To loop back to Daniel Gilbert’s observations quoted at the top of this post: We want to encourage scientists to play with new ideas. To this purpose, I recommend the following steps:
– Reduce the costs of failed experimentation by being more clear when research-based claims are speculative.
– React openly to follow-up studies. Once you recognize that published claims can be wrong (indeed, that’s part of the process), don’t hang on to them too long or you’ll reduce your opportunities to learn.
– Publish all your data and all your comparisons (you can do this using graphs so as to show many comparisons in a compact grid of plots). If you follow current standard practice and focus on statistically significant comparisons, you’re losing lots of opportunities to learn.
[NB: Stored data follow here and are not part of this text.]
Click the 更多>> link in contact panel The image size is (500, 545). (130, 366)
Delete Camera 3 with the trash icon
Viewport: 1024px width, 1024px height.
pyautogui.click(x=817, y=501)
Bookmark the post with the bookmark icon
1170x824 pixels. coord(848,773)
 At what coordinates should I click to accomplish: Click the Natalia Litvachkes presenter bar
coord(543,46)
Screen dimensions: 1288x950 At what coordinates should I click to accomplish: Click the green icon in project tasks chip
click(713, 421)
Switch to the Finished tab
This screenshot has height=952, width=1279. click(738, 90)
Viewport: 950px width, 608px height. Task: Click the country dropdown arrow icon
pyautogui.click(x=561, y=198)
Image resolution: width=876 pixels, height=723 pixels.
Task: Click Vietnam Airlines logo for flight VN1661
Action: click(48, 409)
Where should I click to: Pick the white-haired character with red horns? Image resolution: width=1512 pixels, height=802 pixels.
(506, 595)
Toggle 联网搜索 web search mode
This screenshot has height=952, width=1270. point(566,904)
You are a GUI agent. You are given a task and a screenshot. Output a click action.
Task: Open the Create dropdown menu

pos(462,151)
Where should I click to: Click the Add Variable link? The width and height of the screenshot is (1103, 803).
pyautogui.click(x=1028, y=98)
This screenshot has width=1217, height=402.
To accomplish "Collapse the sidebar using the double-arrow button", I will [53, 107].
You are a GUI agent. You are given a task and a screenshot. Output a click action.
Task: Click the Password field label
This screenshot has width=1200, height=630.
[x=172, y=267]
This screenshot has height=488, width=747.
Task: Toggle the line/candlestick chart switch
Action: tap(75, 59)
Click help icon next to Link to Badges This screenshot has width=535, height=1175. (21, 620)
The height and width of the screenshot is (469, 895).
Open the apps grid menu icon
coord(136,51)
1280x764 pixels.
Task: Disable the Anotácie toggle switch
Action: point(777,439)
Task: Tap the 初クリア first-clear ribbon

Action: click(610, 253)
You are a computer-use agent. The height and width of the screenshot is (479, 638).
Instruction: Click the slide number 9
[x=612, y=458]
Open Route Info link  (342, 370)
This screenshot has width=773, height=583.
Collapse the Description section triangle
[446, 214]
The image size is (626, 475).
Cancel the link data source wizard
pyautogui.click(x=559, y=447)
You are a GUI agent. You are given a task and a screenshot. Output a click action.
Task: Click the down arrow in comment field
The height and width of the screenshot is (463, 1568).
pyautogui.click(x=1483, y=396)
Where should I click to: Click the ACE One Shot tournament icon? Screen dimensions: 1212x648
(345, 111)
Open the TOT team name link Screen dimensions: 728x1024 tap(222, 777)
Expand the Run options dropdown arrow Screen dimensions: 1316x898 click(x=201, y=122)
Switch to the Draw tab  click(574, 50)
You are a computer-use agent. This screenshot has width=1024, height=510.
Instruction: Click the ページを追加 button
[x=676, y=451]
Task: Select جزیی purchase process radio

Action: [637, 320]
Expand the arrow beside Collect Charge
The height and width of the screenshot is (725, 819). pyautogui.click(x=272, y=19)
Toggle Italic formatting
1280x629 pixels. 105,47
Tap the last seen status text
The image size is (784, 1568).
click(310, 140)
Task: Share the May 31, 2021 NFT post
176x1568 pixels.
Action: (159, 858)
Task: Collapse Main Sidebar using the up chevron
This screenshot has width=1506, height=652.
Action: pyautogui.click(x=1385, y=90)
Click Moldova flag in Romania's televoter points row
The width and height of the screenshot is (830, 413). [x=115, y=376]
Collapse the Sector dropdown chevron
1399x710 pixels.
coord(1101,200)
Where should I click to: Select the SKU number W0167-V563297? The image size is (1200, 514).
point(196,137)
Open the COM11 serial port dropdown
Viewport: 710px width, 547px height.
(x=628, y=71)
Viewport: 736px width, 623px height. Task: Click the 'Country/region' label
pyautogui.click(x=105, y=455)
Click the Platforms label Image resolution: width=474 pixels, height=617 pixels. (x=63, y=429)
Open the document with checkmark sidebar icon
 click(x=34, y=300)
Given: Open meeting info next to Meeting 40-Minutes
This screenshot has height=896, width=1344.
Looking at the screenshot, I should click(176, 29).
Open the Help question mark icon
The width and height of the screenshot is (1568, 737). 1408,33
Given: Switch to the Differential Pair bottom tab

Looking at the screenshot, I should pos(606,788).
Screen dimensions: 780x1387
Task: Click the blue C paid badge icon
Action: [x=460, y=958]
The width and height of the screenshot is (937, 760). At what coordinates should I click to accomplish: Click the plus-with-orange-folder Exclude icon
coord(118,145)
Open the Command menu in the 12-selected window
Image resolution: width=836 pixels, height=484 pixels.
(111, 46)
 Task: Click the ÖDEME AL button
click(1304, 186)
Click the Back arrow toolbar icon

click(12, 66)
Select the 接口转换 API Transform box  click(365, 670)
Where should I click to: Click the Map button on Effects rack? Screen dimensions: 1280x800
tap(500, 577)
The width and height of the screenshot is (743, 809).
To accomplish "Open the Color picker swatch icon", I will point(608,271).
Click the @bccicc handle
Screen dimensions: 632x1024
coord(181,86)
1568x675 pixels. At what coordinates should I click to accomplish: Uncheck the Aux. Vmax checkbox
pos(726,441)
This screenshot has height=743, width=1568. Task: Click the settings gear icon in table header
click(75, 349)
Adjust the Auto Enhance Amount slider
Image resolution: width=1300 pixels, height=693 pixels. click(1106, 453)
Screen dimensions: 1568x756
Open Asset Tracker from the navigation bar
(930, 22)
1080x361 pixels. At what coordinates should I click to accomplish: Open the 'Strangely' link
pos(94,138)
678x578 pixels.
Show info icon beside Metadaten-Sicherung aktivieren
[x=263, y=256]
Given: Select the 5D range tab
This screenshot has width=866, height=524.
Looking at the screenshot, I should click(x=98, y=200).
– Avoid the two-tier system. Give respect to a student project or Arxiv paper just as you would to a paper published in Science or Nature.
One last question
Finally, what should we think about research that, ultimately, has no value, where the measurements are so noisy that nothing useful can be learned about the topics under study?
For example, there’s that research on beauty and sex ratio which we’ve discussed so many times (see here for background).
What can we get out of that doomed study?
First, it’s been a great example, allowing us to develop statistical methods for assessing what can be learned from noisy studies of small effects. Second, on this particular example, we’ve learned the negative fact that this research was a dead end. Dead ends happen; this is implied by those Gilbert quotes above. One could say that the researcher who worked on those beauty-and-sex-ratio papers did the rest of us a service by exploring this dead end so that other people don’t have to. That’s a scientific contribution too, even if it wasn’t the original aim of the study.
We should all feel free to speculate in our published papers without fear of overly negative consequences in the (likely) event that our speculations are wrong; we should all be less surprised to find that published research claims did not work out (and that’s one positive thing about the replication crisis, that there’s been much more recognition of this point); and we should all be more willing to modify and even let go of ideas that didn’t happen to work out, even if these ideas were published by ourselves and our friends.
We’ve gone a long way in this direction, both statistically and sociologically. From “the replication rate . . . is statistically indistinguishable from 100%” to “Replication should never be 100%”: This is real progress that I’m happy to see, and it gives me more confidence that we can all work together. Not agreeing on every item, I’m sure, but with a common understanding of the fallacy of published work.